--- Data shown ---

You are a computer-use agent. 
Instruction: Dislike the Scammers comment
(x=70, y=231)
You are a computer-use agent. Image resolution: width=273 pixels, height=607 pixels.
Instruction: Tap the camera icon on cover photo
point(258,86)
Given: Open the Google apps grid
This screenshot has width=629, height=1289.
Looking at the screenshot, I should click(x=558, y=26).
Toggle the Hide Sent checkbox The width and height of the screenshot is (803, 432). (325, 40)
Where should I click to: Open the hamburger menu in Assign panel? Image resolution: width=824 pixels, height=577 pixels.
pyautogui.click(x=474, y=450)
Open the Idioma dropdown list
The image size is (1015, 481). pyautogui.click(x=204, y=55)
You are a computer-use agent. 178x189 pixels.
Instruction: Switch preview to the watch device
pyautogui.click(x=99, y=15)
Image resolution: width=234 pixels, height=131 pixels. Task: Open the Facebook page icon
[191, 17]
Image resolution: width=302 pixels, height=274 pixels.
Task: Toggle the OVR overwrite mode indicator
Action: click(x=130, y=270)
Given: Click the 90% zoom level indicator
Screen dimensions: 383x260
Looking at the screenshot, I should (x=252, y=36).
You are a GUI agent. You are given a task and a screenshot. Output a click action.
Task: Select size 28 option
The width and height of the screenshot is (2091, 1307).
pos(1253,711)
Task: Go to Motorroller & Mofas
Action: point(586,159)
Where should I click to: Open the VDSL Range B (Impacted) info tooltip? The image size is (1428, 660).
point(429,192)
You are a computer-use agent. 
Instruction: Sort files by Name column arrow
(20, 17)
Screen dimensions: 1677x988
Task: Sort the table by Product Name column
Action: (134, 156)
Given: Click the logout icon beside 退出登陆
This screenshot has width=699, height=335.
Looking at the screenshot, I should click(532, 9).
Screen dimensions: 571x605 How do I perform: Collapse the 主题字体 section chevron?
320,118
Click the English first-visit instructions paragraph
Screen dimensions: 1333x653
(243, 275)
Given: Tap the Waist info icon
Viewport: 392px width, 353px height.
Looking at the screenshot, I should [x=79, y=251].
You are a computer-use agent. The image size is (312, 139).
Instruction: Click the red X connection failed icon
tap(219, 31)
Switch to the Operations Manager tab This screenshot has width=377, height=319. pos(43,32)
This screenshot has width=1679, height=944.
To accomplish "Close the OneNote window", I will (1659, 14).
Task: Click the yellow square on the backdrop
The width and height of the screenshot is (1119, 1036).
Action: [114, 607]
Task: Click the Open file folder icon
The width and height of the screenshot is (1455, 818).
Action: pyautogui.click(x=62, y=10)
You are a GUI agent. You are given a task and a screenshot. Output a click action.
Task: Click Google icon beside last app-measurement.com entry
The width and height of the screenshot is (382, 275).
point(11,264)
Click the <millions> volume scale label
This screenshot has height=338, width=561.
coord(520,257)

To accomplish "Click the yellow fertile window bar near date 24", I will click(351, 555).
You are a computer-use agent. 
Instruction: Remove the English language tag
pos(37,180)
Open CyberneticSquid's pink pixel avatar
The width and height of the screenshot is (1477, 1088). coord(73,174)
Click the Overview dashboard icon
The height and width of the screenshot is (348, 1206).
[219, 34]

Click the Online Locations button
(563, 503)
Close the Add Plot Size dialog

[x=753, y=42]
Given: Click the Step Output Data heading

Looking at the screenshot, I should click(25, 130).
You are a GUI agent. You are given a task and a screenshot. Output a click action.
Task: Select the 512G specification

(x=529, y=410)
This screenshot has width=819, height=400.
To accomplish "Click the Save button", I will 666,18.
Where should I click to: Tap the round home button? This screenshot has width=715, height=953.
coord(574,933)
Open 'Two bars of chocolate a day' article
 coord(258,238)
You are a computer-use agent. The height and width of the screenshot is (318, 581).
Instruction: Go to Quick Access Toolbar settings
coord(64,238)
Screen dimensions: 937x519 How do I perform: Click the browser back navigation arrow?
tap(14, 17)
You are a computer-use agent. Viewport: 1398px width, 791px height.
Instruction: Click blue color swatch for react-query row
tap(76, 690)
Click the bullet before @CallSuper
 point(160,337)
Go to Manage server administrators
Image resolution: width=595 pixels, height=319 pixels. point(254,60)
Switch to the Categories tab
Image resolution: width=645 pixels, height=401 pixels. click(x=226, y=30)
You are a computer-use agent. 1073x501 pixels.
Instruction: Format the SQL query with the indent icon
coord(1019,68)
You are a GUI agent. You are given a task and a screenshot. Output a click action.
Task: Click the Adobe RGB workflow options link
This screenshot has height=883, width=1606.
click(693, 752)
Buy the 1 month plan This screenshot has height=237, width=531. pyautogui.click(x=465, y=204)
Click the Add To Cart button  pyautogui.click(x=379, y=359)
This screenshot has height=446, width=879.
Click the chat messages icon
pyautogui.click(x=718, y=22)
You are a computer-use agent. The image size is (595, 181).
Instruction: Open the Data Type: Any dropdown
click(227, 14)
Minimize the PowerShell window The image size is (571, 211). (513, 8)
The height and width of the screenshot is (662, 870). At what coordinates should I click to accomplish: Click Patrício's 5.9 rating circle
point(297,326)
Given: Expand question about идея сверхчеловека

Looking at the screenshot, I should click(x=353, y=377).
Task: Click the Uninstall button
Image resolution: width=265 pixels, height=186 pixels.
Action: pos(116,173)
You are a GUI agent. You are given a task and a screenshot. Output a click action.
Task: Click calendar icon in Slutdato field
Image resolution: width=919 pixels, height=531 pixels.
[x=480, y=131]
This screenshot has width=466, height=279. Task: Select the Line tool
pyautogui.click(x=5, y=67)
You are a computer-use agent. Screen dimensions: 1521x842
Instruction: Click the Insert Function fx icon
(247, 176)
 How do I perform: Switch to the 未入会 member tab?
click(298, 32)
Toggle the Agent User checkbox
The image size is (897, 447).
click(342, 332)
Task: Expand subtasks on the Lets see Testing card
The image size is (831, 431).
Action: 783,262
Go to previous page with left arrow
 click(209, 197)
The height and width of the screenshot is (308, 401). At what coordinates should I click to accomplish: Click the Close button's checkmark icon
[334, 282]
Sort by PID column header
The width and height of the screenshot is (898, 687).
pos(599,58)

---

Aim:
Copy all of the data above line for line, without changing any character.

Solved problem:
You are a computer-use agent. 
Instruction: Dislike the Scammers comment
(x=70, y=231)
You are a computer-use agent. Image resolution: width=273 pixels, height=607 pixels.
Instruction: Tap the camera icon on cover photo
point(258,86)
Given: Open the Google apps grid
This screenshot has width=629, height=1289.
Looking at the screenshot, I should click(x=558, y=26).
Toggle the Hide Sent checkbox The width and height of the screenshot is (803, 432). (325, 40)
Where should I click to: Open the hamburger menu in Assign panel? Image resolution: width=824 pixels, height=577 pixels.
pyautogui.click(x=474, y=450)
Open the Idioma dropdown list
The image size is (1015, 481). pyautogui.click(x=204, y=55)
You are a computer-use agent. 178x189 pixels.
Instruction: Switch preview to the watch device
pyautogui.click(x=99, y=15)
Image resolution: width=234 pixels, height=131 pixels. Task: Open the Facebook page icon
[191, 17]
Image resolution: width=302 pixels, height=274 pixels.
Task: Toggle the OVR overwrite mode indicator
Action: click(x=130, y=270)
Given: Click the 90% zoom level indicator
Screen dimensions: 383x260
Looking at the screenshot, I should (x=252, y=36).
You are a GUI agent. You are given a task and a screenshot. Output a click action.
Task: Select size 28 option
The width and height of the screenshot is (2091, 1307).
pos(1253,711)
Task: Go to Motorroller & Mofas
Action: point(586,159)
Where should I click to: Open the VDSL Range B (Impacted) info tooltip? The image size is (1428, 660).
point(429,192)
You are a computer-use agent. 
Instruction: Sort files by Name column arrow
(20, 17)
Screen dimensions: 1677x988
Task: Sort the table by Product Name column
Action: (134, 156)
Given: Click the logout icon beside 退出登陆
This screenshot has width=699, height=335.
Looking at the screenshot, I should click(532, 9).
Screen dimensions: 571x605 How do I perform: Collapse the 主题字体 section chevron?
320,118
Click the English first-visit instructions paragraph
Screen dimensions: 1333x653
(243, 275)
Given: Tap the Waist info icon
Viewport: 392px width, 353px height.
Looking at the screenshot, I should [x=79, y=251].
You are a computer-use agent. The image size is (312, 139).
Instruction: Click the red X connection failed icon
tap(219, 31)
Switch to the Operations Manager tab This screenshot has width=377, height=319. pos(43,32)
This screenshot has width=1679, height=944.
To accomplish "Close the OneNote window", I will (1659, 14).
Task: Click the yellow square on the backdrop
The width and height of the screenshot is (1119, 1036).
Action: [114, 607]
Task: Click the Open file folder icon
The width and height of the screenshot is (1455, 818).
Action: pyautogui.click(x=62, y=10)
You are a GUI agent. You are given a task and a screenshot. Output a click action.
Task: Click Google icon beside last app-measurement.com entry
The width and height of the screenshot is (382, 275).
point(11,264)
Click the <millions> volume scale label
This screenshot has height=338, width=561.
coord(520,257)

To accomplish "Click the yellow fertile window bar near date 24", I will click(351, 555).
You are a computer-use agent. 
Instruction: Remove the English language tag
pos(37,180)
Open CyberneticSquid's pink pixel avatar
The width and height of the screenshot is (1477, 1088). coord(73,174)
Click the Overview dashboard icon
The height and width of the screenshot is (348, 1206).
[219, 34]

Click the Online Locations button
(563, 503)
Close the Add Plot Size dialog

[x=753, y=42]
Given: Click the Step Output Data heading

Looking at the screenshot, I should click(25, 130).
You are a GUI agent. You are given a task and a screenshot. Output a click action.
Task: Select the 512G specification

(x=529, y=410)
This screenshot has width=819, height=400.
To accomplish "Click the Save button", I will 666,18.
Where should I click to: Tap the round home button? This screenshot has width=715, height=953.
coord(574,933)
Open 'Two bars of chocolate a day' article
 coord(258,238)
You are a computer-use agent. The height and width of the screenshot is (318, 581).
Instruction: Go to Quick Access Toolbar settings
coord(64,238)
Screen dimensions: 937x519 How do I perform: Click the browser back navigation arrow?
tap(14, 17)
You are a computer-use agent. Viewport: 1398px width, 791px height.
Instruction: Click blue color swatch for react-query row
tap(76, 690)
Click the bullet before @CallSuper
 point(160,337)
Go to Manage server administrators
Image resolution: width=595 pixels, height=319 pixels. point(254,60)
Switch to the Categories tab
Image resolution: width=645 pixels, height=401 pixels. click(x=226, y=30)
You are a computer-use agent. 1073x501 pixels.
Instruction: Format the SQL query with the indent icon
coord(1019,68)
You are a GUI agent. You are given a task and a screenshot. Output a click action.
Task: Click the Adobe RGB workflow options link
This screenshot has height=883, width=1606.
click(693, 752)
Buy the 1 month plan This screenshot has height=237, width=531. pyautogui.click(x=465, y=204)
Click the Add To Cart button  pyautogui.click(x=379, y=359)
This screenshot has height=446, width=879.
Click the chat messages icon
pyautogui.click(x=718, y=22)
You are a computer-use agent. The image size is (595, 181).
Instruction: Open the Data Type: Any dropdown
click(227, 14)
Minimize the PowerShell window The image size is (571, 211). (513, 8)
The height and width of the screenshot is (662, 870). At what coordinates should I click to accomplish: Click Patrício's 5.9 rating circle
point(297,326)
Given: Expand question about идея сверхчеловека

Looking at the screenshot, I should click(x=353, y=377).
Task: Click the Uninstall button
Image resolution: width=265 pixels, height=186 pixels.
Action: pos(116,173)
You are a GUI agent. You are given a task and a screenshot. Output a click action.
Task: Click calendar icon in Slutdato field
Image resolution: width=919 pixels, height=531 pixels.
[x=480, y=131]
This screenshot has width=466, height=279. Task: Select the Line tool
pyautogui.click(x=5, y=67)
You are a computer-use agent. Screen dimensions: 1521x842
Instruction: Click the Insert Function fx icon
(247, 176)
 How do I perform: Switch to the 未入会 member tab?
click(298, 32)
Toggle the Agent User checkbox
The image size is (897, 447).
click(342, 332)
Task: Expand subtasks on the Lets see Testing card
The image size is (831, 431).
Action: 783,262
Go to previous page with left arrow
 click(209, 197)
The height and width of the screenshot is (308, 401). At what coordinates should I click to accomplish: Click the Close button's checkmark icon
[334, 282]
Sort by PID column header
The width and height of the screenshot is (898, 687).
pos(599,58)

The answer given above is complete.